# Problem requirements:
Reproduce the records verbatim, from the first line through the line that contains "coord(827,37)".

[Word and element locating data]

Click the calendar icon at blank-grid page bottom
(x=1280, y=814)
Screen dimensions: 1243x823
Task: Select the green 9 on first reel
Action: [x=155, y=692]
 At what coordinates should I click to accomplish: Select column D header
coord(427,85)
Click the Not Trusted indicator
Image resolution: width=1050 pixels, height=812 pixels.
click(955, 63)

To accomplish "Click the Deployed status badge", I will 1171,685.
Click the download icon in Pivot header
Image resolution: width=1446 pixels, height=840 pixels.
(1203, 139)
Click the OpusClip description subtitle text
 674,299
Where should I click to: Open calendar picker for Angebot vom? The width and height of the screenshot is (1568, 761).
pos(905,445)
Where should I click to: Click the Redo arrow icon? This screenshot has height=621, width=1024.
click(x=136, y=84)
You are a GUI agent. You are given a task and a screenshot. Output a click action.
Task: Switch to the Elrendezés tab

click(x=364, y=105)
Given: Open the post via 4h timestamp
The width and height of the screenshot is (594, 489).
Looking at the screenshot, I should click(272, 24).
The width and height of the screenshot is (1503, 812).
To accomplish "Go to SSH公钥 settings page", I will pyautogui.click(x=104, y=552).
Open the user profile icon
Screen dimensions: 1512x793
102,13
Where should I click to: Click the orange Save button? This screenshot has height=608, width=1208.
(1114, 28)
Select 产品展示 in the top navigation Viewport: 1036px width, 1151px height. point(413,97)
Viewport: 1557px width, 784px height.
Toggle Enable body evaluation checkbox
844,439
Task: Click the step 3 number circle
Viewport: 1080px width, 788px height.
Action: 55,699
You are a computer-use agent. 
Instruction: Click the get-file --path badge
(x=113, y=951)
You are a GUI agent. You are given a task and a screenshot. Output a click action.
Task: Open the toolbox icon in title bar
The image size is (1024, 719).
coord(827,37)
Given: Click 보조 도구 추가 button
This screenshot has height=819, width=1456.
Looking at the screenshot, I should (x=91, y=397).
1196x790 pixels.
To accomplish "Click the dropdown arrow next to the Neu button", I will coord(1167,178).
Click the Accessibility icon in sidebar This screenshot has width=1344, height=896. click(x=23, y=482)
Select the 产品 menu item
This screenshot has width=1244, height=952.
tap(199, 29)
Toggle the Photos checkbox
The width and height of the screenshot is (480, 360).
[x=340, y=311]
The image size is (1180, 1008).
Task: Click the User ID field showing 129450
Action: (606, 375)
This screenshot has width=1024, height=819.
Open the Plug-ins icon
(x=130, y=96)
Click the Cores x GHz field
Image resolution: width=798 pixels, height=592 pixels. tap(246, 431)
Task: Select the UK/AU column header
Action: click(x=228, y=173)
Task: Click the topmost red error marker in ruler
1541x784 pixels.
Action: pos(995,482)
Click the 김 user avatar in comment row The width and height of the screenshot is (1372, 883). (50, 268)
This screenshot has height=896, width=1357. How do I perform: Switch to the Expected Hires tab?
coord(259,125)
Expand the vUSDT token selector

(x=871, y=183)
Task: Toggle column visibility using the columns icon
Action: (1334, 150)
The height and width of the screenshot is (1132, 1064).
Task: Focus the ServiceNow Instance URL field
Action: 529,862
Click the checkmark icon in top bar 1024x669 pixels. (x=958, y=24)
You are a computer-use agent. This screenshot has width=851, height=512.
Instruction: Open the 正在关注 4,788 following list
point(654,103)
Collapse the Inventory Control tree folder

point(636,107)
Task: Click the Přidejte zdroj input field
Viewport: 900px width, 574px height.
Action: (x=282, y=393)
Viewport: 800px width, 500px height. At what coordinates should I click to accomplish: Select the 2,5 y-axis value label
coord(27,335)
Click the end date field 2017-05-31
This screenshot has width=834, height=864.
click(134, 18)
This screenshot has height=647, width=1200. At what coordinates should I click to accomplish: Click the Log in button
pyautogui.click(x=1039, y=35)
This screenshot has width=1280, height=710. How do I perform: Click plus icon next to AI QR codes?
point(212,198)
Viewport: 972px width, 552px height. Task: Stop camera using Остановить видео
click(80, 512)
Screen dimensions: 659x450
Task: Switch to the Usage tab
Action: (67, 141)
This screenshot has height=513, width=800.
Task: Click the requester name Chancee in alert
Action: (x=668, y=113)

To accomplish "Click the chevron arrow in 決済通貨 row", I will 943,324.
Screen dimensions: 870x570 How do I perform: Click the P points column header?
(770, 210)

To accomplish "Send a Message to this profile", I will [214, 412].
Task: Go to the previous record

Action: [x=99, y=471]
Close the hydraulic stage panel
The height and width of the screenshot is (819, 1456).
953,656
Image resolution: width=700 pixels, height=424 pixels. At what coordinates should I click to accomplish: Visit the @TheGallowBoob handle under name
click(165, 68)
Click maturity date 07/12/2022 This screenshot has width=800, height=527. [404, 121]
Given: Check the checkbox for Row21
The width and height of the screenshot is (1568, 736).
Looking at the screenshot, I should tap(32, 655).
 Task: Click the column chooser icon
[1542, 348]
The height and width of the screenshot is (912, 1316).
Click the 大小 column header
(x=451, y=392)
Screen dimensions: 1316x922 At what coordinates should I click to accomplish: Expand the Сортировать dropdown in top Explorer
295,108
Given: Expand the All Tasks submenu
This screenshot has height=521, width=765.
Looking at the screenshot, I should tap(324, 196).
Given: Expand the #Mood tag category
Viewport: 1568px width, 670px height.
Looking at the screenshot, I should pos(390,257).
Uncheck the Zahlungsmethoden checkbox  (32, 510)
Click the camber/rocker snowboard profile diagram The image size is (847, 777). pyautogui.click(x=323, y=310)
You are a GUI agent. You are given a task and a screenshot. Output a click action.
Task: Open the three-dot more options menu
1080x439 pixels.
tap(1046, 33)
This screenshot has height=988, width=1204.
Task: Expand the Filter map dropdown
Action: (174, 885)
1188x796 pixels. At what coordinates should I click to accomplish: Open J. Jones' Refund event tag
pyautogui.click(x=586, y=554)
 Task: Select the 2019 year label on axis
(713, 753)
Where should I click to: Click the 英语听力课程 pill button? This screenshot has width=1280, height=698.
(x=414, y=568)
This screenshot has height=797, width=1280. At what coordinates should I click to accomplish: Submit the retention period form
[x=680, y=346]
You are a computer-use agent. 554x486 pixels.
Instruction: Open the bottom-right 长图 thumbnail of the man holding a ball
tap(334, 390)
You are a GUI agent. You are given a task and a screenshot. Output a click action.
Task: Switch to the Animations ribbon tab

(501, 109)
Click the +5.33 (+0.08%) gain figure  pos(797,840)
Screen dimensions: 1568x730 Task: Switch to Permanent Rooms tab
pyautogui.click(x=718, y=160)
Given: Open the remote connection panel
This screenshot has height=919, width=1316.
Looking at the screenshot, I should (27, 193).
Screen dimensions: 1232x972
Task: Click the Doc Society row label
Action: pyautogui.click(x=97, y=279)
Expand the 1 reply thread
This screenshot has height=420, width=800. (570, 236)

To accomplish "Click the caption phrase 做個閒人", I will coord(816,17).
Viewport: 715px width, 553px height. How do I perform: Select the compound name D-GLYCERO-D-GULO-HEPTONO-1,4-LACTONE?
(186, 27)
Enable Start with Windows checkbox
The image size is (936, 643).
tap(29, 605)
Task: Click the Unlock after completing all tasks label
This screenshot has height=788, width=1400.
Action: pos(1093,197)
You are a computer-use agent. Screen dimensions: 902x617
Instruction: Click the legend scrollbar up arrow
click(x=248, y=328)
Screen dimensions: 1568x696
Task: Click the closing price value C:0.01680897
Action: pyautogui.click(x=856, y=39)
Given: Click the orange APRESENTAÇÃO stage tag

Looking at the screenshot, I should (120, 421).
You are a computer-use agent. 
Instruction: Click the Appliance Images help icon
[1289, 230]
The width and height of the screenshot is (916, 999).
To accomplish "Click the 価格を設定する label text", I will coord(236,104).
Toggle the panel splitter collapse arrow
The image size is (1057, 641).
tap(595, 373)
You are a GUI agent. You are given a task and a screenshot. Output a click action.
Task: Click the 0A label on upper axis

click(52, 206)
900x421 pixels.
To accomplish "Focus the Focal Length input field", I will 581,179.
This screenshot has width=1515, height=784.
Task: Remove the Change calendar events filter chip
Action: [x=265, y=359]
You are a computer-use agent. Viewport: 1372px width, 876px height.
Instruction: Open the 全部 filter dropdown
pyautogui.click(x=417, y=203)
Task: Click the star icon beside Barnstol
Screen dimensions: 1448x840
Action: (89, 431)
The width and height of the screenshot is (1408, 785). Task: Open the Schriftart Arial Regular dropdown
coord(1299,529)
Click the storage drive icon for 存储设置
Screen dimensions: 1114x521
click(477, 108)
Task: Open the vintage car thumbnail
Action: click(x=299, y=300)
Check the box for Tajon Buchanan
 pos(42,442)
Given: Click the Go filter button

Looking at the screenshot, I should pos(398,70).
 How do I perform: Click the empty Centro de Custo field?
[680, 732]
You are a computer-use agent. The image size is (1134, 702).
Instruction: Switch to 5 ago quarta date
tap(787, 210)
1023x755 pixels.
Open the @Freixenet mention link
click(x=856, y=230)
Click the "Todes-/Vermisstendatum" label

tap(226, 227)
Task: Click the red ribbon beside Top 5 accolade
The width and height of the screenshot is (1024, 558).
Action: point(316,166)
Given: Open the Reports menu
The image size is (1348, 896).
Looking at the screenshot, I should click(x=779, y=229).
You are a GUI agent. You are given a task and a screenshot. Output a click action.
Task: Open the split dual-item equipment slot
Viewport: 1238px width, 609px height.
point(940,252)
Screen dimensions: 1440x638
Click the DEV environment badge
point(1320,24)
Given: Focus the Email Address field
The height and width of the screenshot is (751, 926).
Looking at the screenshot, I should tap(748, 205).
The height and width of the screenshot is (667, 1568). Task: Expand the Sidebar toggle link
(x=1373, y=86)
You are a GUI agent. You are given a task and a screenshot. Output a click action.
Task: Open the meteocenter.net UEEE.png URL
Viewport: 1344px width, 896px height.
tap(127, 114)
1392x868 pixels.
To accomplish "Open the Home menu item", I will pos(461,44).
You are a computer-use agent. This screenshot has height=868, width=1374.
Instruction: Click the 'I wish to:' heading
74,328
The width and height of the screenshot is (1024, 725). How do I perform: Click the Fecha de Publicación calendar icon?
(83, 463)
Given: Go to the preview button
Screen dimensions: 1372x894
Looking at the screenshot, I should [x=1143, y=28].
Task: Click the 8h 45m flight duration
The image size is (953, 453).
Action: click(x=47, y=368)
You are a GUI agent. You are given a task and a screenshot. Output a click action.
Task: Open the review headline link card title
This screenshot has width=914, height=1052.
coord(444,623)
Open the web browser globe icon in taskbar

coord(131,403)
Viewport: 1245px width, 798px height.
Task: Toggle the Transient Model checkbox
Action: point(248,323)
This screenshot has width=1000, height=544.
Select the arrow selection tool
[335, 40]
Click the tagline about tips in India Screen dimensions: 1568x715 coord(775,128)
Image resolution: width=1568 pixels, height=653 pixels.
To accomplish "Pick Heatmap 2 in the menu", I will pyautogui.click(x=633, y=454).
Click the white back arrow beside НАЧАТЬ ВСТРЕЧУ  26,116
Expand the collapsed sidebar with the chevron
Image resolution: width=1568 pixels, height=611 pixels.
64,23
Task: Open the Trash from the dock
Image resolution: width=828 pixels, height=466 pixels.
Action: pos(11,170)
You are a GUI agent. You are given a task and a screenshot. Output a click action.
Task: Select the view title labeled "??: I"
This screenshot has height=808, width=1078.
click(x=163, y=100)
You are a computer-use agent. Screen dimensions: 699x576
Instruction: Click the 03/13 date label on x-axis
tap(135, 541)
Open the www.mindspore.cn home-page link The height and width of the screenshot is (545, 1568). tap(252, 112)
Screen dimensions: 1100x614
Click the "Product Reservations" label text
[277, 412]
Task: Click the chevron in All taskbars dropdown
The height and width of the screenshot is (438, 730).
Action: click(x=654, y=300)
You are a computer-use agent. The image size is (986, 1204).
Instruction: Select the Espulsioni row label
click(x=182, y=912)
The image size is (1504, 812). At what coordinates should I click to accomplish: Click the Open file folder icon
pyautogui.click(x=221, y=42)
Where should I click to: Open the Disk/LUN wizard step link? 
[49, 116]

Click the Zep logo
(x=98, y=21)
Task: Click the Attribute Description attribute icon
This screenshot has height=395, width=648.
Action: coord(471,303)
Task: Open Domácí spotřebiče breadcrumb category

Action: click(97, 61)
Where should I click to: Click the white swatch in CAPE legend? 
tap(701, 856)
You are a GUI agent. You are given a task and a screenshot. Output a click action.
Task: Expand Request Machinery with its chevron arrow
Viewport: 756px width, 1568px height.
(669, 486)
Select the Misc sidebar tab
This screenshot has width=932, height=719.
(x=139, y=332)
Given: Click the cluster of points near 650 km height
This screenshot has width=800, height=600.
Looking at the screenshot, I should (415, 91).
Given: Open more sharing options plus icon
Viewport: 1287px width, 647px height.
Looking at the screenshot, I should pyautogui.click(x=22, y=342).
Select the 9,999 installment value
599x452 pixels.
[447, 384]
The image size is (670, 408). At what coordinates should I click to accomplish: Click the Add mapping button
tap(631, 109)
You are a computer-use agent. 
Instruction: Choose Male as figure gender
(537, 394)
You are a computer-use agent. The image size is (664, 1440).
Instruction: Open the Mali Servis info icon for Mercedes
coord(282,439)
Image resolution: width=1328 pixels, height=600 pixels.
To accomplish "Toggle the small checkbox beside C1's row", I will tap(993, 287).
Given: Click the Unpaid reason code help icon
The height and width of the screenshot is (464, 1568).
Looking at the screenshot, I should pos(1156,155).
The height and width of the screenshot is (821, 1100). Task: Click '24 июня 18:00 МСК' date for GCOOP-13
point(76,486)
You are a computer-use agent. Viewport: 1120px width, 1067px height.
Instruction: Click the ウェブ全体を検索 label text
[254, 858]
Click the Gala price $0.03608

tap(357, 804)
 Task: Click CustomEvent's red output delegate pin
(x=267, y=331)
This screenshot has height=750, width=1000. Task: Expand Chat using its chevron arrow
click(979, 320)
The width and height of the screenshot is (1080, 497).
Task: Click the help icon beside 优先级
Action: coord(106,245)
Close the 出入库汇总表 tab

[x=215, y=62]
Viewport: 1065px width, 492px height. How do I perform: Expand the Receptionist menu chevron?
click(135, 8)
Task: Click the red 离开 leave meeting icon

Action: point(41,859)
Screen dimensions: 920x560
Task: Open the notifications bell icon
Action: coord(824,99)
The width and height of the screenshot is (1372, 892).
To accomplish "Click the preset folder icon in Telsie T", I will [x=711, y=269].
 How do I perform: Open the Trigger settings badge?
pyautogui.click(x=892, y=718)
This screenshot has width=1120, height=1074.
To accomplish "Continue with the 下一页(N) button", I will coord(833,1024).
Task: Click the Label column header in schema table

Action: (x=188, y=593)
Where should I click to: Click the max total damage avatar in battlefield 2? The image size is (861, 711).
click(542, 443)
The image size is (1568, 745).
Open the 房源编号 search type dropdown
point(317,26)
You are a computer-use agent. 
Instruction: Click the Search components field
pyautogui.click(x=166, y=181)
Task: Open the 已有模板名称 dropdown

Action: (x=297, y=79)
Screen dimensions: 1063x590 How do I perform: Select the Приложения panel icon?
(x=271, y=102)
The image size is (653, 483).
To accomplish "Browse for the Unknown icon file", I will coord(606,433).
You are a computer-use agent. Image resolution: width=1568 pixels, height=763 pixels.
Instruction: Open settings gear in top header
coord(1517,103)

# Task answer:
Click the calendar icon at blank-grid page bottom
(x=1280, y=814)
Screen dimensions: 1243x823
Task: Select the green 9 on first reel
Action: [x=155, y=692]
 At what coordinates should I click to accomplish: Select column D header
coord(427,85)
Click the Not Trusted indicator
Image resolution: width=1050 pixels, height=812 pixels.
click(955, 63)

To accomplish "Click the Deployed status badge", I will 1171,685.
Click the download icon in Pivot header
Image resolution: width=1446 pixels, height=840 pixels.
(1203, 139)
Click the OpusClip description subtitle text
 674,299
Where should I click to: Open calendar picker for Angebot vom? The width and height of the screenshot is (1568, 761).
pos(905,445)
Where should I click to: Click the Redo arrow icon? This screenshot has height=621, width=1024.
click(x=136, y=84)
You are a GUI agent. You are given a task and a screenshot. Output a click action.
Task: Switch to the Elrendezés tab

click(x=364, y=105)
Given: Open the post via 4h timestamp
The width and height of the screenshot is (594, 489).
Looking at the screenshot, I should click(272, 24).
The width and height of the screenshot is (1503, 812).
To accomplish "Go to SSH公钥 settings page", I will pyautogui.click(x=104, y=552).
Open the user profile icon
Screen dimensions: 1512x793
102,13
Where should I click to: Click the orange Save button? This screenshot has height=608, width=1208.
(1114, 28)
Select 产品展示 in the top navigation Viewport: 1036px width, 1151px height. point(413,97)
Viewport: 1557px width, 784px height.
Toggle Enable body evaluation checkbox
844,439
Task: Click the step 3 number circle
Viewport: 1080px width, 788px height.
Action: 55,699
You are a computer-use agent. 
Instruction: Click the get-file --path badge
(x=113, y=951)
You are a GUI agent. You are given a task and a screenshot. Output a click action.
Task: Open the toolbox icon in title bar
The image size is (1024, 719).
coord(827,37)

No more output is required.